▶ **Exercise directions**:
Needed from the data below: every line from the one with "Instruction: Click the Anthropic" up to and including the one with "Open On-screen keyboard", repeated exactly and with nothing else.

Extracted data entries
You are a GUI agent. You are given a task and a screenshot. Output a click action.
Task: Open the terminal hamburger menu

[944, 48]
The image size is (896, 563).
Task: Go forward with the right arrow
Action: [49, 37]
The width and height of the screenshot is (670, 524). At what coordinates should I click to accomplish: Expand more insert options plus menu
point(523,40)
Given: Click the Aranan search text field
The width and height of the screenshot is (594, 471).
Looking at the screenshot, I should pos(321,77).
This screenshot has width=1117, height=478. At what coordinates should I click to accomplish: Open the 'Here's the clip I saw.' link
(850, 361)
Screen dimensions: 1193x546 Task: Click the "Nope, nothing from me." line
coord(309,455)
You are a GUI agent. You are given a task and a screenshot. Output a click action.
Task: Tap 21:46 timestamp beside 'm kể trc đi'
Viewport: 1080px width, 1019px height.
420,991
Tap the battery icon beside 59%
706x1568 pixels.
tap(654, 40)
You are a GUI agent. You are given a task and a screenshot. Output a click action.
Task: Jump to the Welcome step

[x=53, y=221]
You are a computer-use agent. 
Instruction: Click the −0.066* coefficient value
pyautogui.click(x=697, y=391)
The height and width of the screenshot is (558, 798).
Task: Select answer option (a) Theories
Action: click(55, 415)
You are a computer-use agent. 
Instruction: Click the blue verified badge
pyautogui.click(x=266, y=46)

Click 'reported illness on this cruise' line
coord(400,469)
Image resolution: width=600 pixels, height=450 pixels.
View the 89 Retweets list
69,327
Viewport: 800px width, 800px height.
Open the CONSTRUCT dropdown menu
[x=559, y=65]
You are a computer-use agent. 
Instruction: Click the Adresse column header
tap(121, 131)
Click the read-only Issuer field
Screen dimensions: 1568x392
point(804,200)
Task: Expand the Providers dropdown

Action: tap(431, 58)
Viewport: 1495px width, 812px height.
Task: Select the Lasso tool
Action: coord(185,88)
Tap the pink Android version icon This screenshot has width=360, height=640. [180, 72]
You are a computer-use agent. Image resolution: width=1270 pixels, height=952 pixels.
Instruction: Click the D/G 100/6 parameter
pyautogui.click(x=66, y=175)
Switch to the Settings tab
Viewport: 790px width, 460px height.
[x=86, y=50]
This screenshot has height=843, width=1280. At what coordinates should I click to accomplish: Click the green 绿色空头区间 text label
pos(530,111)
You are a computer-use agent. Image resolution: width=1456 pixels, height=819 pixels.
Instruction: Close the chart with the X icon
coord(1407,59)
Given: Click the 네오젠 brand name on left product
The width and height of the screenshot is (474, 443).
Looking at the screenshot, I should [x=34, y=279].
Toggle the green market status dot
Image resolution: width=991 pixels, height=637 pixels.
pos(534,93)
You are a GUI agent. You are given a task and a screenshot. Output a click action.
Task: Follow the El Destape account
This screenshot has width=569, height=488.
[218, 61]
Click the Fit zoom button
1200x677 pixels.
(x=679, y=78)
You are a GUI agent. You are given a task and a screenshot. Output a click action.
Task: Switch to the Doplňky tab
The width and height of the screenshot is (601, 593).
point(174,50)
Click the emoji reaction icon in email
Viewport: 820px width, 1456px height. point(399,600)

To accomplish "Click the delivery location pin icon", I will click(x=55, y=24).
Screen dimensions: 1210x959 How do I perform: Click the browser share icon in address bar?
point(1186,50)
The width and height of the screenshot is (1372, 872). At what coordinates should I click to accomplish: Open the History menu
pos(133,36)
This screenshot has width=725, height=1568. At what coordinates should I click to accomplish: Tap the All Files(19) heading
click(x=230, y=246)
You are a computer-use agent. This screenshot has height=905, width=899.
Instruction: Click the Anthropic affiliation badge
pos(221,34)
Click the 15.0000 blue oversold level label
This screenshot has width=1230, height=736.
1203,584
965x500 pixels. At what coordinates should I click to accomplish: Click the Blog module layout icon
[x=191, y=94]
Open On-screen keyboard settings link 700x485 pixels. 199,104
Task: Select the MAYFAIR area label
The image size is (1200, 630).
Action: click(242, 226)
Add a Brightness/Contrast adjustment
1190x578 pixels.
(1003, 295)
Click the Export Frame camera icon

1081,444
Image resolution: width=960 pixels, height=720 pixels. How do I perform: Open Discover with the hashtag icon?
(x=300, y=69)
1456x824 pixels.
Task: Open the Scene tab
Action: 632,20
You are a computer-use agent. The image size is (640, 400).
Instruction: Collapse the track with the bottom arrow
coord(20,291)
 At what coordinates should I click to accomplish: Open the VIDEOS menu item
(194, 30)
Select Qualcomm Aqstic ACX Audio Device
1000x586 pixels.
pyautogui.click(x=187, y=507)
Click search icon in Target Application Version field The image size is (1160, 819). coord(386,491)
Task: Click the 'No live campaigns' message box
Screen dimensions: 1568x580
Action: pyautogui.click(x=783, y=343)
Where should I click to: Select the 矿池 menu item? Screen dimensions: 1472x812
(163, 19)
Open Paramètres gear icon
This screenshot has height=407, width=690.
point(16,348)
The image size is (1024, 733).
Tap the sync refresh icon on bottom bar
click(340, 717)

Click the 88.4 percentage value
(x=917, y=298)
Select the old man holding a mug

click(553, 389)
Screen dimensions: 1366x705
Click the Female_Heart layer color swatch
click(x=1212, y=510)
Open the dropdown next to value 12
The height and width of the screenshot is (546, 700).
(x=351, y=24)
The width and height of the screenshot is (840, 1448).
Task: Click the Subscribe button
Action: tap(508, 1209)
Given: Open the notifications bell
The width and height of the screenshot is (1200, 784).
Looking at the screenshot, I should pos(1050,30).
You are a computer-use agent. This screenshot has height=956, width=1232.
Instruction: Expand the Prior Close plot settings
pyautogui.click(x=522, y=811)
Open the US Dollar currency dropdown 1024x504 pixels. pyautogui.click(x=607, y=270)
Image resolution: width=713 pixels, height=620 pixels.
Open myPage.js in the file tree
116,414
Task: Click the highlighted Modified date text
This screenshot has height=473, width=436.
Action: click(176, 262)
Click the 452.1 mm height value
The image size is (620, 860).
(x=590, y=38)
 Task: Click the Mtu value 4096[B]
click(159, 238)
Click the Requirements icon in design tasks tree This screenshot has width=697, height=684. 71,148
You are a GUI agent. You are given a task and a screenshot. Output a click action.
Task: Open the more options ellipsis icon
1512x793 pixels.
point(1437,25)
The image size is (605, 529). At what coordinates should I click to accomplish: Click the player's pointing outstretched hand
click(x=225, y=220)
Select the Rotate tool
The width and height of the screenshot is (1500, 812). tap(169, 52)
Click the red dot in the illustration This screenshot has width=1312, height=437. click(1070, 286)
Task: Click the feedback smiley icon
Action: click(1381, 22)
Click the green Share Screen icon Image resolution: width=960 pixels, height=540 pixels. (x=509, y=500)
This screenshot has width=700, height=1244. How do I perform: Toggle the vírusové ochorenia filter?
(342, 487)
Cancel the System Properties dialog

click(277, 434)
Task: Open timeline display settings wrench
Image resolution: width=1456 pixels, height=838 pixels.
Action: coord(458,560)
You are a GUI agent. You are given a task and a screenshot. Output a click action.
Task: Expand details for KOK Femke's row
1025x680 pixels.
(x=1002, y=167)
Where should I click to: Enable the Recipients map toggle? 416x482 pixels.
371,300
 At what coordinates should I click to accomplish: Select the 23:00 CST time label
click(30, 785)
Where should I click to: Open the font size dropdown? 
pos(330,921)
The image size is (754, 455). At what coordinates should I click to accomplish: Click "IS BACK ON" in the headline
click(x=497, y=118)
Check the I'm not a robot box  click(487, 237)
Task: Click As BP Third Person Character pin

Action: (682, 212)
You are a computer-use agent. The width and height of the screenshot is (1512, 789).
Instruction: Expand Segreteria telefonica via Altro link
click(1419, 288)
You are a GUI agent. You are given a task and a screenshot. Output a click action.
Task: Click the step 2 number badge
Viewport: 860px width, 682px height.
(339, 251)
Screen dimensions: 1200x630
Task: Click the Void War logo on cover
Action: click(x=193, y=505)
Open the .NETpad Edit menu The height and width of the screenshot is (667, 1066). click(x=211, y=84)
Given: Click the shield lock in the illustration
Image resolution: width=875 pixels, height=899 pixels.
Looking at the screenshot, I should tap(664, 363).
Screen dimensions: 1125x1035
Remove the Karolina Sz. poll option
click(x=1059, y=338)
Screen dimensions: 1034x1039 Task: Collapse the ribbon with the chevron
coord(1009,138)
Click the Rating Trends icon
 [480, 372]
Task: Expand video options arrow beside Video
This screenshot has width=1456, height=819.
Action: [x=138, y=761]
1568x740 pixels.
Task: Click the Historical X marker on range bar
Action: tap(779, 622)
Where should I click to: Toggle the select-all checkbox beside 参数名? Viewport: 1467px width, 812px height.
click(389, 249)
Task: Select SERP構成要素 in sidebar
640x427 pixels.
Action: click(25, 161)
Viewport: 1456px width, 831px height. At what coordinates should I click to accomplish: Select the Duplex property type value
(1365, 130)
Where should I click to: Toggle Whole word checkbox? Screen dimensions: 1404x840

▶ **Exercise response**:
Instruction: Click the Anthropic affiliation badge
pos(221,34)
Click the 15.0000 blue oversold level label
This screenshot has width=1230, height=736.
1203,584
965x500 pixels. At what coordinates should I click to accomplish: Click the Blog module layout icon
[x=191, y=94]
Open On-screen keyboard settings link 700x485 pixels. 199,104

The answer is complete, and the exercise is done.